◆ **EXTRAIT DE PAGE**
---+---

Plateformes SVOD : quels contenus pour poursuivre la croissance?

S’il y a 10 ans les plateformes SVOD commençaient à faire leur apparition, aujourd’hui elles occupent une place importante sur le marché de l’attention et gagnent du terrain par rapport à la télévision classique et les autres médias traditionnels. Selon une étude d’Ampere Analysis (1), en 2023 la consommation en ligne a représenté 53% de la consommation vidéo, dépassant ainsi la consommation linéaire ( 47%) sur les 18-64 ans. L’écart est encore plus grand chez les 18-24 en France avec 83 % de la consommation en ligne contre 17% en linéaire et sur l’ensemble de la population dans les autres grands pays européens et aux États-Unis. 

Netflix a annoncé la semaine dernière avoir dépassé son objectif pour le dernier trimestre de 2023 avec 13.1 millions d’abonnés supplémentaires et cumule désormais 260 millions d’abonnés à travers le monde. Ses principaux concurrents sont Prime Vidéo avec plus de 200 millions  d’abonnés, Disney + avec 150 millions d’abonnés et Paramount avec 63 millions d’abonnés. Cette barre symbolique de 250 millions d’abonnés a pu être franchie en partie grâce à sa stratégie contre le partage de mots de passe et à la création d’une nouvelle offre moins chère avec publicité, offre avec publicité qui est maintenant disponible chez ses concurrents Prime Vidéo et Disney+. Mais dans le futur ces mesures vont atteindre leurs limites et pour les plateformes de streaming une diversification des contenus sera nécessaire.

Le marché de la vidéo à la demande est un marché très concurrentiel sur lequel de nouveaux entrants font régulièrement leur apparition. Avec une multiplication des offres d’abonnements disponibles et face à l’abondance des contenus, les utilisateurs sont souvent contraints de faire en choix concernant le service choisi. Ce choix se fait non seulement en prenant en compte leur enveloppe “loisirs” disponible qui se voit diminuer à cause de leur baisse de pouvoir d’achat, mais aussi en fonction des contenus disponibles.

Netflix et Prime Vidéo : au delà de la fiction

La fiction et le sport sont les deux types de contenus qui traditionnellement attirent les abonnés et cela semble être une des stratégies de diversification depuis plusieurs années déjà. En effet, nous avons tous vu Amazon gagner une bataille symbolique face à France TV pour la diffusion du quart de finale qui opposait Rafael Nadal à Novak Djokovic lors du tournoi de Roland Garros en 2022. Et le tennis ce n’est pas le seul terrain sur lequel le géant américain est allé afin d’élargir son parc d’abonnés. Depuis 2021, Amazon diffuse un paquet des matchs de la Ligue 1 et a déjà acquis les droits TV pour la période 2024-2029. Selon le baromètre de NPA conseil, le “Pass Ligue 1” est estimé à 1,7 millions d’abonnés et cela ne serait pas un investissement rentable pour la plateforme. En revanche, en Angleterre, au moment de l’acquisition des droits de la Premier League Prime Vidéo a vu une croissance de 35% de son parc d’abonnés (2).

---+---

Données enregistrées
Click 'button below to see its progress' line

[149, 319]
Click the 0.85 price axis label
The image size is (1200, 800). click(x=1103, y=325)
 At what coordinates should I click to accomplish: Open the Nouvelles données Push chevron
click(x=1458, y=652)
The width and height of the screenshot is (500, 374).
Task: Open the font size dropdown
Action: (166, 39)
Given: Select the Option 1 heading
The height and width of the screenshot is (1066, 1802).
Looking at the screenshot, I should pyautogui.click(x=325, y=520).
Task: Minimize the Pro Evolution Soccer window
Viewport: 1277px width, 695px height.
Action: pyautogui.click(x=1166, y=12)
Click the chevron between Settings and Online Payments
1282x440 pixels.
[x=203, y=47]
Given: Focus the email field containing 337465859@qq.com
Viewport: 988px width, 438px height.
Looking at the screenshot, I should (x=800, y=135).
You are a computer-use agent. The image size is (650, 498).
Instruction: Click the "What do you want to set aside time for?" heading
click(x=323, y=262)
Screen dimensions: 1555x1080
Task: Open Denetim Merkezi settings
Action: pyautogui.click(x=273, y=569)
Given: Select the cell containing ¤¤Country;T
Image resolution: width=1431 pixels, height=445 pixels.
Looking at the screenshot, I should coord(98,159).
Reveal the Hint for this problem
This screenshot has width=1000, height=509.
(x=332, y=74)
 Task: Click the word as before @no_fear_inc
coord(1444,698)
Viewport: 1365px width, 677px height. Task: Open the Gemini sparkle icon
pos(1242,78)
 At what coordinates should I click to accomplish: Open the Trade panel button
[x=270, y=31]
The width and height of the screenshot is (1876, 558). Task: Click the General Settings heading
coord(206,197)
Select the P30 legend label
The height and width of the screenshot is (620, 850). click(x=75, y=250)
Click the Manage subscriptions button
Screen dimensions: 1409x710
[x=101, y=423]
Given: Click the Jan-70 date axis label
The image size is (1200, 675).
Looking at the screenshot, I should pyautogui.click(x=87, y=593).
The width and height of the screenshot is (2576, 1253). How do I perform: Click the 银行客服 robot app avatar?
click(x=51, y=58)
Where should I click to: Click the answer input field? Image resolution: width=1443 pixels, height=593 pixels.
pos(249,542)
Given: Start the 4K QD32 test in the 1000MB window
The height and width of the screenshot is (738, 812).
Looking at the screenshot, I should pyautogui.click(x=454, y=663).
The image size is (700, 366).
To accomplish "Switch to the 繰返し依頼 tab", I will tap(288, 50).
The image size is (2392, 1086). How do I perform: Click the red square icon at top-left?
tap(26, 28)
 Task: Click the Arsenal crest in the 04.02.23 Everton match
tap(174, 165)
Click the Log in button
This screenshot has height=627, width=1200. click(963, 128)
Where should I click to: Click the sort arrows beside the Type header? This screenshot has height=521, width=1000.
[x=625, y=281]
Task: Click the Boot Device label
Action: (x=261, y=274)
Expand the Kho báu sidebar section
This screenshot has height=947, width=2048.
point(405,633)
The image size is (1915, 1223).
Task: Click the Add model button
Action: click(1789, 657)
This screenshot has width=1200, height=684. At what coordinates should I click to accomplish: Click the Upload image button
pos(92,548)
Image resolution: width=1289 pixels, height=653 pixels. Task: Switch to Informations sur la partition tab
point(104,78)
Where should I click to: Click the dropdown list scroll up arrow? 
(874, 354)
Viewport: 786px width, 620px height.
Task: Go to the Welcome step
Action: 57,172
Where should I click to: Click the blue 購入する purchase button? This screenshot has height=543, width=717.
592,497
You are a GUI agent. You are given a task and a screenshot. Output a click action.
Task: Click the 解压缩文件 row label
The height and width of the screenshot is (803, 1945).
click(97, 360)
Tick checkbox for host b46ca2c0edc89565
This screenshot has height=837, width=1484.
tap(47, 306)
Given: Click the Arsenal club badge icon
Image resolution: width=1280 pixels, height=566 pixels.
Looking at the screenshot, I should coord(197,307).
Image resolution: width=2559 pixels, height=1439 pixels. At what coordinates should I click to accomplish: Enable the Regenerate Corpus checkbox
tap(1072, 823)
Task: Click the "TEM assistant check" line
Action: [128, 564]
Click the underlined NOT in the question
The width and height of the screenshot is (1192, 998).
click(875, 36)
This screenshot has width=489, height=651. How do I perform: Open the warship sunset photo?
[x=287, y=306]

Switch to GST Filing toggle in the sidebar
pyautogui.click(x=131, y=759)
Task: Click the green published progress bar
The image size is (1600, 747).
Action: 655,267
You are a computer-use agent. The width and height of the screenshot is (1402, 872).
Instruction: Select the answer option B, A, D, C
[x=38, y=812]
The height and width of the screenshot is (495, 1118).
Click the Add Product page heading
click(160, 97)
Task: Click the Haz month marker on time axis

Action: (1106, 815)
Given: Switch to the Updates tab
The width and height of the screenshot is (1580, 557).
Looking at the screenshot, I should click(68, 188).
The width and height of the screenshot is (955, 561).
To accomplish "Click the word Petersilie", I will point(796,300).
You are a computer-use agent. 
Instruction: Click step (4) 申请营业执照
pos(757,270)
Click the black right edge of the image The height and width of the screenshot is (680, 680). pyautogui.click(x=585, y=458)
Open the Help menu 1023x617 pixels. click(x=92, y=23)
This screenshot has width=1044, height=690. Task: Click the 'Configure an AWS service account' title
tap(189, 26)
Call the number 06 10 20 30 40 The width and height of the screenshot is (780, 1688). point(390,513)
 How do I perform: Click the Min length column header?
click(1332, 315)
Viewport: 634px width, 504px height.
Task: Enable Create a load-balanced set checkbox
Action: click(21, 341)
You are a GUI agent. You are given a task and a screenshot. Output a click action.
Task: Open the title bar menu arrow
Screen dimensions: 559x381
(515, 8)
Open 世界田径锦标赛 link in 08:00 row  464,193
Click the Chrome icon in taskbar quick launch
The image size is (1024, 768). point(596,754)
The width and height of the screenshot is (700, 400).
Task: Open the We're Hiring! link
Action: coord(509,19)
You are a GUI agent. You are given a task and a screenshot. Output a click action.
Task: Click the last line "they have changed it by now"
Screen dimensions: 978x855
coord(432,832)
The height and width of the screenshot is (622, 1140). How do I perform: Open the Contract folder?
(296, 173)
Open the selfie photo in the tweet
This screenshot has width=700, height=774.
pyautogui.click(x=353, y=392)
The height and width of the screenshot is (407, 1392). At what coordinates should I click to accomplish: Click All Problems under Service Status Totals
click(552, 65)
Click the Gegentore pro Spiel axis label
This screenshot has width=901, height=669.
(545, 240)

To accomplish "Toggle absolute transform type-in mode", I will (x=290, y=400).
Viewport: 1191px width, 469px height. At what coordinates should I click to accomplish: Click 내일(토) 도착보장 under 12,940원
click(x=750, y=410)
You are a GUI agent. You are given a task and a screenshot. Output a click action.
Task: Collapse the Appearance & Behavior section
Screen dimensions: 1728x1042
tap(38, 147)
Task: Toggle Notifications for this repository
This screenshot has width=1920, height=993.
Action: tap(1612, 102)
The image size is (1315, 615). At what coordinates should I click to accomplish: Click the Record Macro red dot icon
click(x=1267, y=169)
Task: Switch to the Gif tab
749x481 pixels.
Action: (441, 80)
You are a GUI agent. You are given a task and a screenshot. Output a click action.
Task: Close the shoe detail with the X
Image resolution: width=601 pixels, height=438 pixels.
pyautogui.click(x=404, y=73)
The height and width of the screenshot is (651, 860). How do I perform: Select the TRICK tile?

---+---

◆ **PROBLÈME À RÉSOUDRE**
Reproduisez, s'il vous plaît, le passage du texte sur les plateformes SVOD qui va de « S’il y a 10 » jusqu'à « et aux États-Unis. » inclus.

◆ **RÉPONSE À LA TÂCHE**
S’il y a 10 ans les plateformes SVOD commençaient à faire leur apparition, aujourd’hui elles occupent une place importante sur le marché de l’attention et gagnent du terrain par rapport à la télévision classique et les autres médias traditionnels. Selon une étude d’Ampere Analysis (1), en 2023 la consommation en ligne a représenté 53% de la consommation vidéo, dépassant ainsi la consommation linéaire ( 47%) sur les 18-64 ans. L’écart est encore plus grand chez les 18-24 en France avec 83 % de la consommation en ligne contre 17% en linéaire et sur l’ensemble de la population dans les autres grands pays européens et aux États-Unis.